— Begin Document segment —

Of Eugene and Lucie Duchamp's seven children, one died as an infant and four became successful artists. Marcel Duchamp was the brother of:

As a child, with his two elder brothers already away from home at school in Rouen, Duchamp was closer to his sister Suzanne, who was a willing accomplice in games and activities conjured by his fertile imagination. At eight years old, Duchamp followed in his brothers' footsteps when he left home and began schooling at the Lycée Pierre-Corneille, in Rouen. Two other students in his class also became well-known artists and lasting friends: Robert Antoine Pinchon and Pierre Dumont. For the next eight years, he was locked into an educational regime which focused on intellectual development. Though he was not an outstanding student, his best subject was mathematics and he won two mathematics prizes at the school. He also won a prize for drawing in 1903, and at his commencement in 1904 he won a coveted first prize, validating his recent decision to become an artist.

— End Document segment —

• [Goal a]: Reproduce the entire passage about Marcel Duchamp's family and schooling, word for word.
The passage and the rows have no connection to each other.

— Begin Stored records —

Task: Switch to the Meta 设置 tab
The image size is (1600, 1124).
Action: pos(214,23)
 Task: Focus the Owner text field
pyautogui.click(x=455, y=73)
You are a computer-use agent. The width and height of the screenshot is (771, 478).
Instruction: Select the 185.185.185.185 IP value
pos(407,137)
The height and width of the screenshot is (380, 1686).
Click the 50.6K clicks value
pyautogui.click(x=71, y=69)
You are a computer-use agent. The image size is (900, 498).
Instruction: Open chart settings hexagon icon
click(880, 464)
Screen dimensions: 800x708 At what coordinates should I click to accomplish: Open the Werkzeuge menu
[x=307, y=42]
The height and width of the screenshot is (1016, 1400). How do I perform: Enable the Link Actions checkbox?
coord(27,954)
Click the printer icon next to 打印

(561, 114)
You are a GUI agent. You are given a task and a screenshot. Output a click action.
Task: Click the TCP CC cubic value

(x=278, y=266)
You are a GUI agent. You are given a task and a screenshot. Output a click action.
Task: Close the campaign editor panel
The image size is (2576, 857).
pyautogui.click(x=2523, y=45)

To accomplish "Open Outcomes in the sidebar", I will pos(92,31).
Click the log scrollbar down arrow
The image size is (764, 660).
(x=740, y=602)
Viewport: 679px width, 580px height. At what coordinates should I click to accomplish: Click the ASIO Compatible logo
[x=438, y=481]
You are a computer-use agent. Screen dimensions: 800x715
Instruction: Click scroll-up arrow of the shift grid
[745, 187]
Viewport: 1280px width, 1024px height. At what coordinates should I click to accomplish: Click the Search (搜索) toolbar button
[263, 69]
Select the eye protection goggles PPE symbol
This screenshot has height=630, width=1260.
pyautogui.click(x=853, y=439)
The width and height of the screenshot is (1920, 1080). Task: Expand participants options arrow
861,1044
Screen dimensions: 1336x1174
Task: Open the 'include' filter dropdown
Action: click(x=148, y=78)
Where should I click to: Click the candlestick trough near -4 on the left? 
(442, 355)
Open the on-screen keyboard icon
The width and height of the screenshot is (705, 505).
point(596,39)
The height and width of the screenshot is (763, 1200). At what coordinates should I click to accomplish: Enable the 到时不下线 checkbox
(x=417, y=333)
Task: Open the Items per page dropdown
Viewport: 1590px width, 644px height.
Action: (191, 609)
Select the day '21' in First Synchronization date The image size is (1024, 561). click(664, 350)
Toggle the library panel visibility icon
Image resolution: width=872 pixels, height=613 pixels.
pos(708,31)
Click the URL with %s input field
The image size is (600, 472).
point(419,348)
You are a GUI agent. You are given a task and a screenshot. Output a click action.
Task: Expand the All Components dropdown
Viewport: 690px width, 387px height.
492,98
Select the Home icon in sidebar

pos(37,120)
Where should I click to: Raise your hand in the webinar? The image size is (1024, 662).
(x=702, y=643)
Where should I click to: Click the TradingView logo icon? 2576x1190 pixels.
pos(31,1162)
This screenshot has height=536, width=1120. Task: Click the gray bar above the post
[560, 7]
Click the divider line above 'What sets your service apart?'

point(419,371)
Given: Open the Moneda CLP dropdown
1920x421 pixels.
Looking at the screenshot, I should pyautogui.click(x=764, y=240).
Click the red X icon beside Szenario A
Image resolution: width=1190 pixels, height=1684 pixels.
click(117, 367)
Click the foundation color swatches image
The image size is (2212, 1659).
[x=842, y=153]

— End Stored records —

• [Goal b]: Recast the rows as a Markdown table with the columns Row and Line, beginning at the line that has "Click the foundation color swatches image" and stopping after the last row. Number each line in the Row column and leave out blank lines.

• [Expected output a]:
Of Eugene and Lucie Duchamp's seven children, one died as an infant and four became successful artists. Marcel Duchamp was the brother of:

As a child, with his two elder brothers already away from home at school in Rouen, Duchamp was closer to his sister Suzanne, who was a willing accomplice in games and activities conjured by his fertile imagination. At eight years old, Duchamp followed in his brothers' footsteps when he left home and began schooling at the Lycée Pierre-Corneille, in Rouen. Two other students in his class also became well-known artists and lasting friends: Robert Antoine Pinchon and Pierre Dumont. For the next eight years, he was locked into an educational regime which focused on intellectual development. Though he was not an outstanding student, his best subject was mathematics and he won two mathematics prizes at the school. He also won a prize for drawing in 1903, and at his commencement in 1904 he won a coveted first prize, validating his recent decision to become an artist.

• [Expected output b]:
| Row | Line |
|---|---|
| 1 | Click the foundation color swatches image |
| 2 | The image size is (2212, 1659). |
| 3 | [x=842, y=153] |